National sevens team
- Years: Team / Comps
- 2019: England 7s
- Rugby league career

Playing information
Club
| Years | Team | Pld | T | G | FG | P |
| 2025 | Warrington Wolves | 2 | 1 | 0 | 0 | 4 |
| 2025(DR) | → Widnes Vikings | 1 | 0 | 0 | 0 | 0 |
| 2025 (DR) | → London Broncos | 1 | 0 | 0 | 0 | 0 |
| 2025(loan) | → Halifax Panthers | 8 | 4 | 0 | 0 | 16 |
| 2026 | Halifax Panthers | 15 | 13 | 1 | 0 | 54 |
| 2027– | Castleford Tigers | 0 | 0 | 0 | 0 | 0 |
|  | Total | 27 | 18 | 1 | 0 | 74 |
- As of 13 September 2026

= Alfie Johnson =

English rugby league & union footballer

Alfie Johnson (born 17 June 2001) is an English rugby league footballer who plays for Castleford Tigers in the Super League. He has previously played rugby union for England at Rugby Sevens.

==Early life==
He is from Guildford in Surrey.
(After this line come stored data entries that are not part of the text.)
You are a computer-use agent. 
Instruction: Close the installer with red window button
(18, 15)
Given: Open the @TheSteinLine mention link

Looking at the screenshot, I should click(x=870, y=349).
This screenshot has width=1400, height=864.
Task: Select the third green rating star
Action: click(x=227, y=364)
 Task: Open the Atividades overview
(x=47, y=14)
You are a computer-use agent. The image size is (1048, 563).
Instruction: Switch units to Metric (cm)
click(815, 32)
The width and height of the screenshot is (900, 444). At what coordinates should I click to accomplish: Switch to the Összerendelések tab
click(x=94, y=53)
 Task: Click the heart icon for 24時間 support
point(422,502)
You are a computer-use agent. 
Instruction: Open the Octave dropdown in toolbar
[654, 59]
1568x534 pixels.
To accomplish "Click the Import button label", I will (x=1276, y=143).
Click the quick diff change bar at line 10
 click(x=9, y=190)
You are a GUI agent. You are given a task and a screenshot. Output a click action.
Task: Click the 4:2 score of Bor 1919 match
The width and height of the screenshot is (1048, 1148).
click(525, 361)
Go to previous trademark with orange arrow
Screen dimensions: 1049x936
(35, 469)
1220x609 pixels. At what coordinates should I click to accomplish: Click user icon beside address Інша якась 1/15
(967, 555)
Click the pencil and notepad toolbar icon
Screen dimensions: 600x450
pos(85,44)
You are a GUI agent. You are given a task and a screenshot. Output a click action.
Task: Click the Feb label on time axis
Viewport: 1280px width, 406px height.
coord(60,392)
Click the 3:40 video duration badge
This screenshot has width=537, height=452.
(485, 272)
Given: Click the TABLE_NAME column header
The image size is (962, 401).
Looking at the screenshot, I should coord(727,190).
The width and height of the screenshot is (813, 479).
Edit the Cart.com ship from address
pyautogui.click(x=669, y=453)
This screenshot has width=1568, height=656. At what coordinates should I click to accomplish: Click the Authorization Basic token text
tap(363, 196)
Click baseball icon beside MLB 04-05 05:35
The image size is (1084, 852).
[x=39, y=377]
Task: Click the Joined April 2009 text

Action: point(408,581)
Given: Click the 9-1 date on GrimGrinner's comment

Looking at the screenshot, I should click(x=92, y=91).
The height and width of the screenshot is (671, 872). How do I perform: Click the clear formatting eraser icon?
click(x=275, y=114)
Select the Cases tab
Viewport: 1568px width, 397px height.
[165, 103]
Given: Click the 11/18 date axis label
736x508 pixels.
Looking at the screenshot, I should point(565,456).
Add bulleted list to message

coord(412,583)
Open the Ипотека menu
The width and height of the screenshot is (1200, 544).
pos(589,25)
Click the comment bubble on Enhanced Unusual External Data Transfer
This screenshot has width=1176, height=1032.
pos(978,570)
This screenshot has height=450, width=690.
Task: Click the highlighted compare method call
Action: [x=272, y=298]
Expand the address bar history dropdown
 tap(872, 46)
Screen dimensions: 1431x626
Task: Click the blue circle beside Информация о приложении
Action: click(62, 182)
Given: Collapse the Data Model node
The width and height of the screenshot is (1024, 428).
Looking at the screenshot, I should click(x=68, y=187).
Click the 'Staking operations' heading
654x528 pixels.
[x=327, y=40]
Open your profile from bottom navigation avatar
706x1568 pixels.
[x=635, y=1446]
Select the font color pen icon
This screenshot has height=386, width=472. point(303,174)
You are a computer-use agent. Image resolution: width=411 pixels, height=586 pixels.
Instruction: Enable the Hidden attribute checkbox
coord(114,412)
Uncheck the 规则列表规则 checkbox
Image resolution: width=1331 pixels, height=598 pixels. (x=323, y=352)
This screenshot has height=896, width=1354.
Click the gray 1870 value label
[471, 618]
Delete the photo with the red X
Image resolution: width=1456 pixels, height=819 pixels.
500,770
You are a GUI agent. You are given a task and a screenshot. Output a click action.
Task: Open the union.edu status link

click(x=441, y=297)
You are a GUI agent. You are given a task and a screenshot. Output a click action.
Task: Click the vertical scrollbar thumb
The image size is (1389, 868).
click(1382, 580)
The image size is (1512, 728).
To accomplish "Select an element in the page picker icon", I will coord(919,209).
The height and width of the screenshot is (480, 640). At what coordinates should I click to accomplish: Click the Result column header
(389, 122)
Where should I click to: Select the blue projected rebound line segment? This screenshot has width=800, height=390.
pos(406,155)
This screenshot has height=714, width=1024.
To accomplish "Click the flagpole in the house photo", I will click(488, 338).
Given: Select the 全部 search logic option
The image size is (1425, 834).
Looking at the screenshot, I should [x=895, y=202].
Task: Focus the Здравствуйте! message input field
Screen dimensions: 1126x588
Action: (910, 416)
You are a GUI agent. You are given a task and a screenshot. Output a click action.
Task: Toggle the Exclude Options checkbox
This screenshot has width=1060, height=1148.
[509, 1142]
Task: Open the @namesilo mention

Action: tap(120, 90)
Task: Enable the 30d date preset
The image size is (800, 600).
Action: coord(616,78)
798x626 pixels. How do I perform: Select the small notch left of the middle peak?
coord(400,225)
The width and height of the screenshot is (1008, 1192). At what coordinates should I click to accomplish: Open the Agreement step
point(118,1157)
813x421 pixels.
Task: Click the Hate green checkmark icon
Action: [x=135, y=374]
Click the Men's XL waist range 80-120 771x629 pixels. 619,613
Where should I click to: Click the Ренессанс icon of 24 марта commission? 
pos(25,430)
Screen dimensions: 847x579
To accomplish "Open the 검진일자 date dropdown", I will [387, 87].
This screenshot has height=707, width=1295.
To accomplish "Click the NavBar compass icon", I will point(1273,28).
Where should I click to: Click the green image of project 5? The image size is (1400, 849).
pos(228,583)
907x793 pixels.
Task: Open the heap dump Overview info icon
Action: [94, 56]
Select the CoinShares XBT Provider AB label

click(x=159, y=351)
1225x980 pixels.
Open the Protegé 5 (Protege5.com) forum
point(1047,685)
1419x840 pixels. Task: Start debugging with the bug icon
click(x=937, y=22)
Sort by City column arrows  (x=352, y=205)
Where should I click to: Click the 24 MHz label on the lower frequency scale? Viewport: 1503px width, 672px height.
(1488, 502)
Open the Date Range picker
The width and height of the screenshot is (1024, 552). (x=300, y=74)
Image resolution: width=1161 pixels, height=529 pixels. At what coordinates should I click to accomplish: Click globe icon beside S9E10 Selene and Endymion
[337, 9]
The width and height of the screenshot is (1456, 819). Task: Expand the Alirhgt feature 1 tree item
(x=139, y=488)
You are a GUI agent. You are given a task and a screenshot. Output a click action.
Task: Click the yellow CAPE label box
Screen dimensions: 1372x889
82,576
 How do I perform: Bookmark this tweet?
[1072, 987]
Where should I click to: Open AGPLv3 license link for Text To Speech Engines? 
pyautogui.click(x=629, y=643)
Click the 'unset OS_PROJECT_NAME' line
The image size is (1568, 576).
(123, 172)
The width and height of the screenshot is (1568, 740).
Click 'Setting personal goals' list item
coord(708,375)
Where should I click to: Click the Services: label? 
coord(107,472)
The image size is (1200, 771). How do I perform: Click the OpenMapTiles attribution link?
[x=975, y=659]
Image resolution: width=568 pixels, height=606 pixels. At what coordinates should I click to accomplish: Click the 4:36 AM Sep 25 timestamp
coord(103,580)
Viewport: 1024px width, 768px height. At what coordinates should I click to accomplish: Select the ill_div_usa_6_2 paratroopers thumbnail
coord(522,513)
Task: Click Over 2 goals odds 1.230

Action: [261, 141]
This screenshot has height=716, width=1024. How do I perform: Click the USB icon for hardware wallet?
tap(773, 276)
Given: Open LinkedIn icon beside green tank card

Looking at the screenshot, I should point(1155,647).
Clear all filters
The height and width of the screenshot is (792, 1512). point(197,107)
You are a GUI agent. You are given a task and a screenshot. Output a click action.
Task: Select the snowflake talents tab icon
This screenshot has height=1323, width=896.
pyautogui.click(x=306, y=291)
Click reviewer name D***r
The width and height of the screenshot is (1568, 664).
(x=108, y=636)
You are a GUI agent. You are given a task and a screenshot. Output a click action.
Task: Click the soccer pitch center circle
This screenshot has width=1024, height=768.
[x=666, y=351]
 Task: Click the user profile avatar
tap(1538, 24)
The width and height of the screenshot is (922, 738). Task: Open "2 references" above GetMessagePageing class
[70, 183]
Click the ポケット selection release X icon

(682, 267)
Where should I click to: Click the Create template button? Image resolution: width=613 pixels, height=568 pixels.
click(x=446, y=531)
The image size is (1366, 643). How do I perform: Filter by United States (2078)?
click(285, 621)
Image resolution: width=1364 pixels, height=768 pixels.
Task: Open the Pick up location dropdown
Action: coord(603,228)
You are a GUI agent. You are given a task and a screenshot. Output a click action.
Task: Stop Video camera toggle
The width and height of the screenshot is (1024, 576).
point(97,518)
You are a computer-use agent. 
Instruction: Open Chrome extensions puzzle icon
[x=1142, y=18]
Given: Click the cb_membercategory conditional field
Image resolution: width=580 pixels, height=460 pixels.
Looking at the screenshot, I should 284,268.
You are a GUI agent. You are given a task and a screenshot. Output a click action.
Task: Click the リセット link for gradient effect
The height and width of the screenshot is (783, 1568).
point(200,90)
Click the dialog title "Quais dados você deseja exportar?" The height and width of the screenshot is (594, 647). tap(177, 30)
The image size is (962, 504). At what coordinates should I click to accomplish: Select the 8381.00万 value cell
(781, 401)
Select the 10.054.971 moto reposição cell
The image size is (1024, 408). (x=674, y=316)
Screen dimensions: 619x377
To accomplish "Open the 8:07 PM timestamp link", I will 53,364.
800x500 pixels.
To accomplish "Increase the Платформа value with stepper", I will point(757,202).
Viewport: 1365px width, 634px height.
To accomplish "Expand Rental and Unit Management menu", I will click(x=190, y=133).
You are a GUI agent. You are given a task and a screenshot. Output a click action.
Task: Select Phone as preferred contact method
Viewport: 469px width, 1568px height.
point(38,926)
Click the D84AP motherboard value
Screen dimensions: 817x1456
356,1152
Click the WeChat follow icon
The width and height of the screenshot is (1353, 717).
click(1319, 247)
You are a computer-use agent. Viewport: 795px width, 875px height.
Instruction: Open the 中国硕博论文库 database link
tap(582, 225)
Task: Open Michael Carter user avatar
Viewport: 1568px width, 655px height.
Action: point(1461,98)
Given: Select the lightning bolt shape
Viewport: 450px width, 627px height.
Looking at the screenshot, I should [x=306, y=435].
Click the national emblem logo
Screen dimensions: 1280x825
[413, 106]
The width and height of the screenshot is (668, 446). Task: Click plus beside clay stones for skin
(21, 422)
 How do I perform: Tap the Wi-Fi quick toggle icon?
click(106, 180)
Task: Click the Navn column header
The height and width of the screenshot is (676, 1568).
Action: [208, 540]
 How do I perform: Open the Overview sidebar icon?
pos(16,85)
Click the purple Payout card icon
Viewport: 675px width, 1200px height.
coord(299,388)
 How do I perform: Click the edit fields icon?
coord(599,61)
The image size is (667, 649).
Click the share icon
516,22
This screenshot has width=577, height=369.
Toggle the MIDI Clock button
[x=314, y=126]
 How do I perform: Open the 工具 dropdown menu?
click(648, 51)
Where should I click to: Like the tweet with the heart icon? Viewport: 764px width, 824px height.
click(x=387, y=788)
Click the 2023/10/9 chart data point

He attended Royal Grammar School, Guildford, and studied economics at Newcastle University where he played wing and full-back in their rugby union programme.

==Club career==
He played for Leeds Rhinos reserve side in 2024, where his performances included scoring four tries in a match against Castleford Tigers.

===Warrington Wolves ===
He signed a two-year contract with Super League side Warrington Wolves in October 2024.

===Widnes Vikings (DR)===
On 12 February 2025 it was reported he would join Widnes Vikings on DR loan.

===London Broncos (DR)===
On 28 March 2025 it was reported that he had signed for London Broncos in the RFL Championship on DR loan

===Halifax Panthers (loan)===
On 8 May 2025 it was reported that he had signed for Halifax Panthers in the RFL Championship on loan until the end of the 2025 season.

===Halifax Panthers===
On 27 October 2025 it was reported that he had signed for Halifax Panthers in the RFL Championship on a 1-year deal

===Castleford Tigers===
On 17 July 2026 it was reported that he had signed for Castleford Tigers for 2027 in the Super League on a 2-year deal.

==International career==
Johnson has represented England and Great Britain at international Rugby Sevens, making his debut for England in 2019 and scoring a try in the bronze medal match in the Canada leg of the Sevens World Series in Hamilton.